Hi.
I was wondering if I can use the estimates of dispersion computed using other packages or other methods in replacement of that computed by EdgeR.
The reason why I asked is I still want to use the GLM machinery of edgeR, but wanted to use the custom computed dispersion estimated for each gene.
Do you also need to supply an appropriate prior.df when supplying your own dispersion? I know at least some of the statistical tests make use of the prior.df, right?
That's a good question, and the answer is (generally) no. For example, if I'm specifying a dispersion because I don't have any replicates, then there's no point in specifying a prior d.f. value, because there's no gene-specific information to shrink towards a common value or trend.

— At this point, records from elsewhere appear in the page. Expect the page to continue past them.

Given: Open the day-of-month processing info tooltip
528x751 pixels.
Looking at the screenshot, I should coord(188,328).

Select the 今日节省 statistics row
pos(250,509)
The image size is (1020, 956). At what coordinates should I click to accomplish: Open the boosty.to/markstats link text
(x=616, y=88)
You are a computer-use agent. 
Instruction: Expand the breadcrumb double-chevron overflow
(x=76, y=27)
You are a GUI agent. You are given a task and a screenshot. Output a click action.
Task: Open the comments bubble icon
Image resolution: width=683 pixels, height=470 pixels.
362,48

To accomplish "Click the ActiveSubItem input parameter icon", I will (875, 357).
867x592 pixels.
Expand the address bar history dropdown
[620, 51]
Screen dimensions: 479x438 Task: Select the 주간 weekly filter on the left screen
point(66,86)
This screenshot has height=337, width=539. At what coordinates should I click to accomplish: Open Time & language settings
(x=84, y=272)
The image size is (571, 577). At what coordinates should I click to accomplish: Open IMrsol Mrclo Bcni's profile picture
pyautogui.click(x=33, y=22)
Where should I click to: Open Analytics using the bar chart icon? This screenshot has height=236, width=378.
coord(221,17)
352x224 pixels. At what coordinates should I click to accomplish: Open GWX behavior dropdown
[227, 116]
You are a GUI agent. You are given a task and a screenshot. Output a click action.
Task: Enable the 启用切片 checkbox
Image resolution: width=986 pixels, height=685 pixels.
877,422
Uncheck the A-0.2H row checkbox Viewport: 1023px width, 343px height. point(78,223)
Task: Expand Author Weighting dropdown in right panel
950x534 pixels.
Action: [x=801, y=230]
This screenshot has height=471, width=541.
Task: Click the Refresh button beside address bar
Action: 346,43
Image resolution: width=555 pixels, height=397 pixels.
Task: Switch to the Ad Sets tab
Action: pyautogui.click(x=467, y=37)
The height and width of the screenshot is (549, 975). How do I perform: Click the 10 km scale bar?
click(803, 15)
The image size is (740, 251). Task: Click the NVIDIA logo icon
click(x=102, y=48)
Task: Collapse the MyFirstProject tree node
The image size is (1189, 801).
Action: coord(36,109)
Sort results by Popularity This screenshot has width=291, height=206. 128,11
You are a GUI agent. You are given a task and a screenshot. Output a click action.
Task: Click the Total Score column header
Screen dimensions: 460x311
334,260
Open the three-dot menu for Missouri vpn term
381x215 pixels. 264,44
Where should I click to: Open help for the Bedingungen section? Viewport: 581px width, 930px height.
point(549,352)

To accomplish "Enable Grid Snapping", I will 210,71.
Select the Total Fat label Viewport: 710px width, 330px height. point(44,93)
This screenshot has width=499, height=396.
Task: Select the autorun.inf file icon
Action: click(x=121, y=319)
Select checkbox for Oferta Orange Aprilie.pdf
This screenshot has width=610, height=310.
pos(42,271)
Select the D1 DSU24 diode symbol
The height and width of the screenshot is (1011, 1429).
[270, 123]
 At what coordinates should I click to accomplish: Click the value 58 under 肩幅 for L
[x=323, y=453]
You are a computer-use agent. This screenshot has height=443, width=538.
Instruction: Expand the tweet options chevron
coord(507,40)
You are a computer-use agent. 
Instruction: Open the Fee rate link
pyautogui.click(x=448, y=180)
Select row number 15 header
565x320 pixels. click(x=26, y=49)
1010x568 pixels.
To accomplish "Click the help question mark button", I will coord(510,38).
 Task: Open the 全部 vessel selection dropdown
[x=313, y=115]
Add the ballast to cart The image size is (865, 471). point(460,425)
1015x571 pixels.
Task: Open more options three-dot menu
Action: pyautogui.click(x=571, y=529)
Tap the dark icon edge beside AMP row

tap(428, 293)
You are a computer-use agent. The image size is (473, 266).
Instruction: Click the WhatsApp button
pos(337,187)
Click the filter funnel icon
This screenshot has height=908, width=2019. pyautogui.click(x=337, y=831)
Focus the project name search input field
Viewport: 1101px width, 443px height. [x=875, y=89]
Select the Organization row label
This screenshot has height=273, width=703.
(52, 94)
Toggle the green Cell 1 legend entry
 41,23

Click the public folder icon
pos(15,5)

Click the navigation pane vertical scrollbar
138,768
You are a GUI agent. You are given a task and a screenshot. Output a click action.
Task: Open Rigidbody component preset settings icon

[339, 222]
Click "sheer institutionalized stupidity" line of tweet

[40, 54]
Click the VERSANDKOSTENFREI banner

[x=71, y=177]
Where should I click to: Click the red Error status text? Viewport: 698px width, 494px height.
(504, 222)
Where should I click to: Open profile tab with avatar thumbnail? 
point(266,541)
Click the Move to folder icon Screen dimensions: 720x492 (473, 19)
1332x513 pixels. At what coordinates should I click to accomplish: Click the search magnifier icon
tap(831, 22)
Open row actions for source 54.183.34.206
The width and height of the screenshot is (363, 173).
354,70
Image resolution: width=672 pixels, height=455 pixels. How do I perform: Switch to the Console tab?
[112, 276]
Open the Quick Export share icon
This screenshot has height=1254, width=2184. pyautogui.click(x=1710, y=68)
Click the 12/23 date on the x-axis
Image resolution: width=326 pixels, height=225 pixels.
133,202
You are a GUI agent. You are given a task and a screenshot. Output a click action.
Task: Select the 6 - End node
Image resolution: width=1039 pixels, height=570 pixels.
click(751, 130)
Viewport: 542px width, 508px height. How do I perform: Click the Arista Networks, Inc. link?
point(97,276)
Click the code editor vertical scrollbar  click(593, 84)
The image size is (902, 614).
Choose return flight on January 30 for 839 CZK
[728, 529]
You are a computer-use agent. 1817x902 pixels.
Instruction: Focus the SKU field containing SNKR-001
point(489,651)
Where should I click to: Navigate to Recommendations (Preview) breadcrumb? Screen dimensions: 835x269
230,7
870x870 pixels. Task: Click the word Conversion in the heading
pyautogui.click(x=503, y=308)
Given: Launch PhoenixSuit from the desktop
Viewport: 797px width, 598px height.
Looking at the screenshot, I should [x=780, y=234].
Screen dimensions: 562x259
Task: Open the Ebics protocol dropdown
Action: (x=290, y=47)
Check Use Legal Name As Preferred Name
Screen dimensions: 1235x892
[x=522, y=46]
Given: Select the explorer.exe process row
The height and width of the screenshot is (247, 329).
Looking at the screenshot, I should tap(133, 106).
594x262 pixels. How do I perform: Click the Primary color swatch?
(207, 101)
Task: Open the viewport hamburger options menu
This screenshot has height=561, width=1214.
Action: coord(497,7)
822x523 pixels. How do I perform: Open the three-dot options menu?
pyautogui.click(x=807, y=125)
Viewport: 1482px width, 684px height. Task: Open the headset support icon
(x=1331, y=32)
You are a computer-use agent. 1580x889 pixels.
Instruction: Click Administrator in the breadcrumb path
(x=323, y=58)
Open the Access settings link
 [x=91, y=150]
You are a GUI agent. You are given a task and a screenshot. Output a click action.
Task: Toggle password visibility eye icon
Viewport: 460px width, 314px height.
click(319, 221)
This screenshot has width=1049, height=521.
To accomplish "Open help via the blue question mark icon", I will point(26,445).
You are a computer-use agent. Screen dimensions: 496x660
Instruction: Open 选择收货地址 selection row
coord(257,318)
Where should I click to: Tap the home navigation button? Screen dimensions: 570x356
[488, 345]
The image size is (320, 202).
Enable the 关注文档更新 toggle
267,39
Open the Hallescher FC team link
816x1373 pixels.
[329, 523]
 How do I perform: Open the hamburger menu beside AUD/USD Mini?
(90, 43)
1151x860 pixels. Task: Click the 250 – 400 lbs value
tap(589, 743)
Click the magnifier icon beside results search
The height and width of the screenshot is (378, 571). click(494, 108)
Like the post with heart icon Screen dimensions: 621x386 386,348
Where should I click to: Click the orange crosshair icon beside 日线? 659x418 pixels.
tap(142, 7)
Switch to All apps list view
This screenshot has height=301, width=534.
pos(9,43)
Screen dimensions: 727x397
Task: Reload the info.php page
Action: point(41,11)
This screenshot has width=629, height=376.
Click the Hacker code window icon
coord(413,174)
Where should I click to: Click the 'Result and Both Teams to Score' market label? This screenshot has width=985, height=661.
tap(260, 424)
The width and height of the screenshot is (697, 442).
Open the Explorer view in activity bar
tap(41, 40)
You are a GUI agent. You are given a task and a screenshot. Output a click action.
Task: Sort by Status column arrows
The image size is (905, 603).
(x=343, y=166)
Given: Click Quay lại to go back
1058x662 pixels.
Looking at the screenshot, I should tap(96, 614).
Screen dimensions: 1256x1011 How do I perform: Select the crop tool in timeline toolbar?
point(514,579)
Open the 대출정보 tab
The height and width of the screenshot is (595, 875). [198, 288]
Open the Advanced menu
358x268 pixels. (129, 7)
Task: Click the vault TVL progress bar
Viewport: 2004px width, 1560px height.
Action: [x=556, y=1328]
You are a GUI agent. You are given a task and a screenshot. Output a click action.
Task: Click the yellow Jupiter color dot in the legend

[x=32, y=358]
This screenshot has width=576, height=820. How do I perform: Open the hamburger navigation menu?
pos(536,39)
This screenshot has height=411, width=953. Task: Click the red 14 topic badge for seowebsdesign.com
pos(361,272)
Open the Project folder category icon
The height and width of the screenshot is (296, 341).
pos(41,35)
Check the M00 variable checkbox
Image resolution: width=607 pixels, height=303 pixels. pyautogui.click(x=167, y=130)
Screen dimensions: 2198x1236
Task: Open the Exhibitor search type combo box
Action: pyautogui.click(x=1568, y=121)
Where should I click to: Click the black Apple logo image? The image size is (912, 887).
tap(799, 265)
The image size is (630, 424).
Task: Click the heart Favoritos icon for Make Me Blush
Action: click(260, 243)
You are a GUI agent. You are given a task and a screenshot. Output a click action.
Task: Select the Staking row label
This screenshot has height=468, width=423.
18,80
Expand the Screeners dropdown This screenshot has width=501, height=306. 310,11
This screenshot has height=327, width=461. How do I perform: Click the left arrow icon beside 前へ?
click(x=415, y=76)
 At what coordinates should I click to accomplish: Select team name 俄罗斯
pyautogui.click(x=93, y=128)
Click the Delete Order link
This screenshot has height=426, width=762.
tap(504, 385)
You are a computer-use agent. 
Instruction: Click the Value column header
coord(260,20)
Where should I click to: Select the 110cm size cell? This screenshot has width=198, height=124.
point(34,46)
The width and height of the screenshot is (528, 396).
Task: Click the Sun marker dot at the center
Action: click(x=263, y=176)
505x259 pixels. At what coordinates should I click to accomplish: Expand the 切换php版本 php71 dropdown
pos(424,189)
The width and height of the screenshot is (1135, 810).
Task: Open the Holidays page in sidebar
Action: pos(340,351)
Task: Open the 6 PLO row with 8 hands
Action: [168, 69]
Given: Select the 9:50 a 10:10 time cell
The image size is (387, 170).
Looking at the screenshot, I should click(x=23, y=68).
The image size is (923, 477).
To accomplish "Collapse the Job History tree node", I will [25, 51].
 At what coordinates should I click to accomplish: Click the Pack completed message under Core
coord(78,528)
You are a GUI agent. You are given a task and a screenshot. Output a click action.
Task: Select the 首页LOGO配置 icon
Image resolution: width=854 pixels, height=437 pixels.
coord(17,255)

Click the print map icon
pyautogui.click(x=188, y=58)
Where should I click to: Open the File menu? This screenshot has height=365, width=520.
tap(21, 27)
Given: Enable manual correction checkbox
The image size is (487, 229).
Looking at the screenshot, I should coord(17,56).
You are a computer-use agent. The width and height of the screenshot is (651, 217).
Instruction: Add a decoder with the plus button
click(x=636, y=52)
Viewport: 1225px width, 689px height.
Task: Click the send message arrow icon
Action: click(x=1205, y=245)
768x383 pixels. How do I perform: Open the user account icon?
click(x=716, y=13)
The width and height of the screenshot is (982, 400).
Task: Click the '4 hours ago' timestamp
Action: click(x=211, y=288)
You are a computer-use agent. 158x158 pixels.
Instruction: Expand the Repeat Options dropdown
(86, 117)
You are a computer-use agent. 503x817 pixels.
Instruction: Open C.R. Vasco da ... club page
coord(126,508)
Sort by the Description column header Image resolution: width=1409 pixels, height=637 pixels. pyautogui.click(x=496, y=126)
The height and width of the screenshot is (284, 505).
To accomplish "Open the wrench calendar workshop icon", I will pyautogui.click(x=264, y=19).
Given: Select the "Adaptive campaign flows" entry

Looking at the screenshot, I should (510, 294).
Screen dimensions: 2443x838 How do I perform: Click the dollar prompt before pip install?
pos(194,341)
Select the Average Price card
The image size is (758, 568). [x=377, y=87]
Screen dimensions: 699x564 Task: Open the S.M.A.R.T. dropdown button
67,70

In another example, I could specify a custom NB dispersion for use in the quasi-likelihood framework. In this case, the prior d.f. is automatically estimated for empirical Bayes shrinkage of the QL dispersions. So, no manual specification of the prior d.f. is necessary.
If I remember correctly, the only test which explicitly uses the prior d.f. is
glmQLFTest
. The others are only affected by the prior d.f. through shrinkage of the tagwise dispersions. That should be moot if you're going to specify your own dispersions.glmLRT(test="F")
seems to use the prior.df as well.That's true. However, the last time I checked, the
test='F'
setting was fairly experimental. I wouldn't recommend using it routinely, especially in a complicated scenario where the dispersion estimates are being sourced from somewhere else.